__REQUIRED ACTION__
Retype the material below, keeping each line identical.

__DATASET RECORDS__
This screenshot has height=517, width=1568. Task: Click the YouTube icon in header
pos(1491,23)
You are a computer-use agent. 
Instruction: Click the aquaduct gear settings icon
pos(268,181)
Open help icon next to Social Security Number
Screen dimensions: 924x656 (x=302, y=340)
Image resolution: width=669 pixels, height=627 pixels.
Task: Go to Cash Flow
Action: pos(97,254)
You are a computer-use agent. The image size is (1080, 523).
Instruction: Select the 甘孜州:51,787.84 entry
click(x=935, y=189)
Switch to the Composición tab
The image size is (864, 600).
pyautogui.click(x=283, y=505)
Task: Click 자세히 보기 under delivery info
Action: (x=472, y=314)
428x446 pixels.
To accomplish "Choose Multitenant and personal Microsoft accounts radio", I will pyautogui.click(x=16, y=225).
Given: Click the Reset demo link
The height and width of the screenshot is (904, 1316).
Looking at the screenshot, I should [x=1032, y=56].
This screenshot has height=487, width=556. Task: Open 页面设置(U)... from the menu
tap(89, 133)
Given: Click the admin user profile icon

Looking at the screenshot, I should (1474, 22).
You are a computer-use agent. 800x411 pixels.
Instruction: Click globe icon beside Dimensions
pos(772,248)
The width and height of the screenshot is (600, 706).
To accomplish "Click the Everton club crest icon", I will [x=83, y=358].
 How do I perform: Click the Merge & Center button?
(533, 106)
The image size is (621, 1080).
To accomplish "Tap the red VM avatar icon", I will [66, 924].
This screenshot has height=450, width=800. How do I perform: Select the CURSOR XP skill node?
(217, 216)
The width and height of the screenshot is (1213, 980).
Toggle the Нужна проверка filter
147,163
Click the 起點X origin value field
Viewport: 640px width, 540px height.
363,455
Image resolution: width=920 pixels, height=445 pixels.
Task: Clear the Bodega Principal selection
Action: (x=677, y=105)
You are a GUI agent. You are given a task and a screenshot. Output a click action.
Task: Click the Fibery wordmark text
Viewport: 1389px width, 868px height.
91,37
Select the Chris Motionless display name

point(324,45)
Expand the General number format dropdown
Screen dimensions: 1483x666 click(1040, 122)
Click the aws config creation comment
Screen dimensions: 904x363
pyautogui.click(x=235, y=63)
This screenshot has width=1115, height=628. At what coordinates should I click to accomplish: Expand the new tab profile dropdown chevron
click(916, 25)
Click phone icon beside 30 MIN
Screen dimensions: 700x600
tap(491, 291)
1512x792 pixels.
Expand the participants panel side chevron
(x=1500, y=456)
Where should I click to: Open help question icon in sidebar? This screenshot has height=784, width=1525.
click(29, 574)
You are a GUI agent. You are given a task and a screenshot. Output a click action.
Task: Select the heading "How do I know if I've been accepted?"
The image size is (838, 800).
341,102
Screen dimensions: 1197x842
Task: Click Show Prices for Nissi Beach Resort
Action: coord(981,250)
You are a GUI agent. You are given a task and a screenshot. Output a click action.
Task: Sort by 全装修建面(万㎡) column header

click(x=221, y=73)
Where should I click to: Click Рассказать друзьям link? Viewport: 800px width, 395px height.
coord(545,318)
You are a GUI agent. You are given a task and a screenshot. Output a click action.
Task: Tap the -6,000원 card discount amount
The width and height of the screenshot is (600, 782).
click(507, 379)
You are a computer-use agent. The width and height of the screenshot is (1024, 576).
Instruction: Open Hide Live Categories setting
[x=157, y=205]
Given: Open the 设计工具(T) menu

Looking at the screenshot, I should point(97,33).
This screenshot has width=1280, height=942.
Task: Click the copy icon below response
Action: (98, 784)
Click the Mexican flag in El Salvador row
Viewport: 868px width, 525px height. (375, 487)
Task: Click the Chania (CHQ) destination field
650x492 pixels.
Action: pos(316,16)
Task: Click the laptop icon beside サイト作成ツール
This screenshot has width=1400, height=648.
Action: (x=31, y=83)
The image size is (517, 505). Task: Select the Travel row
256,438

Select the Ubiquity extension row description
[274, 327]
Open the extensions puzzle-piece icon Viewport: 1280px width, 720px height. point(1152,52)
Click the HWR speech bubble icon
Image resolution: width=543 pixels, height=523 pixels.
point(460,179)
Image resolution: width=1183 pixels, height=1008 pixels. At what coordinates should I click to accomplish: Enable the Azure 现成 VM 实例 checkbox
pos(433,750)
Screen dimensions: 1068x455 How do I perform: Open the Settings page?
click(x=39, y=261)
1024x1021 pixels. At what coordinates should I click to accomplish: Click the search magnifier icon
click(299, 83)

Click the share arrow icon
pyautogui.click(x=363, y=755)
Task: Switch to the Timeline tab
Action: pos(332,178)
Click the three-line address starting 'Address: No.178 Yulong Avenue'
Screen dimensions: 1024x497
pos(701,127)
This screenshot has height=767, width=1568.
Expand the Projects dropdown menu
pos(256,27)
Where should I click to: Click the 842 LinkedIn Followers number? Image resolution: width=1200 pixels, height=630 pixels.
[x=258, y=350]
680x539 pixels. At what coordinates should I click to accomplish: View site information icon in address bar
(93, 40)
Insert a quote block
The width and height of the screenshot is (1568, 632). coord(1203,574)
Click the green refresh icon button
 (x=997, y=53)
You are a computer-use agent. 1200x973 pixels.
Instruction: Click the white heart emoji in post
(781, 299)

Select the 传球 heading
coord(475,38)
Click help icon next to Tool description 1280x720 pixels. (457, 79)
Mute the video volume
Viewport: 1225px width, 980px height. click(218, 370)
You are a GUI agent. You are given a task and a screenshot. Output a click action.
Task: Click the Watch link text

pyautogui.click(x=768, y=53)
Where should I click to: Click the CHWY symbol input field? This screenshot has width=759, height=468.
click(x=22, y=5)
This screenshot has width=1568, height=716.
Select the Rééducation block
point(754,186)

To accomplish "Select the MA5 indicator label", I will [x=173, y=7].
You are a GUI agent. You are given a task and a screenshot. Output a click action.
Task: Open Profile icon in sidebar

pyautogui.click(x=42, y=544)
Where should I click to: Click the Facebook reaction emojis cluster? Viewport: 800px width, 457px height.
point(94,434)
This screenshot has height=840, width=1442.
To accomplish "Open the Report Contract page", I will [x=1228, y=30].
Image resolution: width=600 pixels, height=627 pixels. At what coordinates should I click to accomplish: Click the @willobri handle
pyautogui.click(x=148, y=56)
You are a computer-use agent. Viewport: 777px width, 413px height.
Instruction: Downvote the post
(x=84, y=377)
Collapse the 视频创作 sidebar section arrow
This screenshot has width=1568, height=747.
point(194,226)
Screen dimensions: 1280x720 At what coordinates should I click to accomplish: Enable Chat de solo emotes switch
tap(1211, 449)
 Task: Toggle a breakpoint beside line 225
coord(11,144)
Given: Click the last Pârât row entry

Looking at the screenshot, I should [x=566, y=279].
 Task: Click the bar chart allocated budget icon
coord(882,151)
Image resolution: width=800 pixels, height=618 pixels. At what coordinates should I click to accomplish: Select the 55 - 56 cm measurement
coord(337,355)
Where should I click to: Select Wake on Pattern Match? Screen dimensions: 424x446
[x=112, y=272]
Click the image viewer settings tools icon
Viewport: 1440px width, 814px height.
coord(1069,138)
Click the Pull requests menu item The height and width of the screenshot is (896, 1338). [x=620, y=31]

__EXERCISE RESPONSE__
This screenshot has height=517, width=1568. Task: Click the YouTube icon in header
pos(1491,23)
You are a computer-use agent. 
Instruction: Click the aquaduct gear settings icon
pos(268,181)
Open help icon next to Social Security Number
Screen dimensions: 924x656 (x=302, y=340)
Image resolution: width=669 pixels, height=627 pixels.
Task: Go to Cash Flow
Action: pos(97,254)
You are a computer-use agent. The image size is (1080, 523).
Instruction: Select the 甘孜州:51,787.84 entry
click(x=935, y=189)
Switch to the Composición tab
The image size is (864, 600).
pyautogui.click(x=283, y=505)
Task: Click 자세히 보기 under delivery info
Action: (x=472, y=314)
428x446 pixels.
To accomplish "Choose Multitenant and personal Microsoft accounts radio", I will pyautogui.click(x=16, y=225).
Given: Click the Reset demo link
The height and width of the screenshot is (904, 1316).
Looking at the screenshot, I should [x=1032, y=56].
This screenshot has height=487, width=556. Task: Open 页面设置(U)... from the menu
tap(89, 133)
Given: Click the admin user profile icon

Looking at the screenshot, I should (1474, 22).
You are a computer-use agent. 800x411 pixels.
Instruction: Click globe icon beside Dimensions
pos(772,248)
The width and height of the screenshot is (600, 706).
To accomplish "Click the Everton club crest icon", I will [x=83, y=358].
 How do I perform: Click the Merge & Center button?
(533, 106)
The image size is (621, 1080).
To accomplish "Tap the red VM avatar icon", I will [66, 924].
This screenshot has height=450, width=800. How do I perform: Select the CURSOR XP skill node?
(217, 216)
The width and height of the screenshot is (1213, 980).
Toggle the Нужна проверка filter
147,163
Click the 起點X origin value field
Viewport: 640px width, 540px height.
363,455
Image resolution: width=920 pixels, height=445 pixels.
Task: Clear the Bodega Principal selection
Action: (x=677, y=105)
You are a GUI agent. You are given a task and a screenshot. Output a click action.
Task: Click the Fibery wordmark text
Viewport: 1389px width, 868px height.
91,37
Select the Chris Motionless display name

point(324,45)
Expand the General number format dropdown
Screen dimensions: 1483x666 click(1040, 122)
Click the aws config creation comment
Screen dimensions: 904x363
pyautogui.click(x=235, y=63)
This screenshot has width=1115, height=628. At what coordinates should I click to accomplish: Expand the new tab profile dropdown chevron
click(916, 25)
Click phone icon beside 30 MIN
Screen dimensions: 700x600
tap(491, 291)
1512x792 pixels.
Expand the participants panel side chevron
(x=1500, y=456)
Where should I click to: Open help question icon in sidebar? This screenshot has height=784, width=1525.
click(29, 574)
You are a GUI agent. You are given a task and a screenshot. Output a click action.
Task: Select the heading "How do I know if I've been accepted?"
The image size is (838, 800).
341,102
Screen dimensions: 1197x842
Task: Click Show Prices for Nissi Beach Resort
Action: coord(981,250)
You are a GUI agent. You are given a task and a screenshot. Output a click action.
Task: Sort by 全装修建面(万㎡) column header

click(x=221, y=73)
Where should I click to: Click Рассказать друзьям link? Viewport: 800px width, 395px height.
coord(545,318)
You are a GUI agent. You are given a task and a screenshot. Output a click action.
Task: Tap the -6,000원 card discount amount
The width and height of the screenshot is (600, 782).
click(507, 379)
You are a computer-use agent. The width and height of the screenshot is (1024, 576).
Instruction: Open Hide Live Categories setting
[x=157, y=205]
Given: Open the 设计工具(T) menu

Looking at the screenshot, I should point(97,33).
This screenshot has width=1280, height=942.
Task: Click the copy icon below response
Action: (98, 784)
Click the Mexican flag in El Salvador row
Viewport: 868px width, 525px height. (375, 487)
Task: Click the Chania (CHQ) destination field
650x492 pixels.
Action: pos(316,16)
Task: Click the laptop icon beside サイト作成ツール
This screenshot has width=1400, height=648.
Action: (x=31, y=83)
The image size is (517, 505). Task: Select the Travel row
256,438

Select the Ubiquity extension row description
[274, 327]
Open the extensions puzzle-piece icon Viewport: 1280px width, 720px height. point(1152,52)
Click the HWR speech bubble icon
Image resolution: width=543 pixels, height=523 pixels.
point(460,179)
Image resolution: width=1183 pixels, height=1008 pixels. At what coordinates should I click to accomplish: Enable the Azure 现成 VM 实例 checkbox
pos(433,750)
Screen dimensions: 1068x455 How do I perform: Open the Settings page?
click(x=39, y=261)
1024x1021 pixels. At what coordinates should I click to accomplish: Click the search magnifier icon
click(299, 83)

Click the share arrow icon
pyautogui.click(x=363, y=755)
Task: Switch to the Timeline tab
Action: pos(332,178)
Click the three-line address starting 'Address: No.178 Yulong Avenue'
Screen dimensions: 1024x497
pos(701,127)
This screenshot has height=767, width=1568.
Expand the Projects dropdown menu
pos(256,27)
Where should I click to: Click the 842 LinkedIn Followers number? Image resolution: width=1200 pixels, height=630 pixels.
[x=258, y=350]
680x539 pixels. At what coordinates should I click to accomplish: View site information icon in address bar
(93, 40)
Insert a quote block
The width and height of the screenshot is (1568, 632). coord(1203,574)
Click the green refresh icon button
 (x=997, y=53)
You are a computer-use agent. 1200x973 pixels.
Instruction: Click the white heart emoji in post
(781, 299)

Select the 传球 heading
coord(475,38)
Click help icon next to Tool description 1280x720 pixels. (457, 79)
Mute the video volume
Viewport: 1225px width, 980px height. click(218, 370)
You are a GUI agent. You are given a task and a screenshot. Output a click action.
Task: Click the Watch link text

pyautogui.click(x=768, y=53)
Where should I click to: Click the CHWY symbol input field? This screenshot has width=759, height=468.
click(x=22, y=5)
This screenshot has width=1568, height=716.
Select the Rééducation block
point(754,186)

To accomplish "Select the MA5 indicator label", I will [x=173, y=7].
You are a GUI agent. You are given a task and a screenshot. Output a click action.
Task: Open Profile icon in sidebar

pyautogui.click(x=42, y=544)
Where should I click to: Click the Facebook reaction emojis cluster? Viewport: 800px width, 457px height.
point(94,434)
This screenshot has height=840, width=1442.
To accomplish "Open the Report Contract page", I will [x=1228, y=30].
Image resolution: width=600 pixels, height=627 pixels. At what coordinates should I click to accomplish: Click the @willobri handle
pyautogui.click(x=148, y=56)
You are a computer-use agent. Viewport: 777px width, 413px height.
Instruction: Downvote the post
(x=84, y=377)
Collapse the 视频创作 sidebar section arrow
This screenshot has width=1568, height=747.
point(194,226)
Screen dimensions: 1280x720 At what coordinates should I click to accomplish: Enable Chat de solo emotes switch
tap(1211, 449)
 Task: Toggle a breakpoint beside line 225
coord(11,144)
Given: Click the last Pârât row entry

Looking at the screenshot, I should [x=566, y=279].
 Task: Click the bar chart allocated budget icon
coord(882,151)
Image resolution: width=800 pixels, height=618 pixels. At what coordinates should I click to accomplish: Select the 55 - 56 cm measurement
coord(337,355)
Where should I click to: Select Wake on Pattern Match? Screen dimensions: 424x446
[x=112, y=272]
Click the image viewer settings tools icon
Viewport: 1440px width, 814px height.
coord(1069,138)
Click the Pull requests menu item The height and width of the screenshot is (896, 1338). [x=620, y=31]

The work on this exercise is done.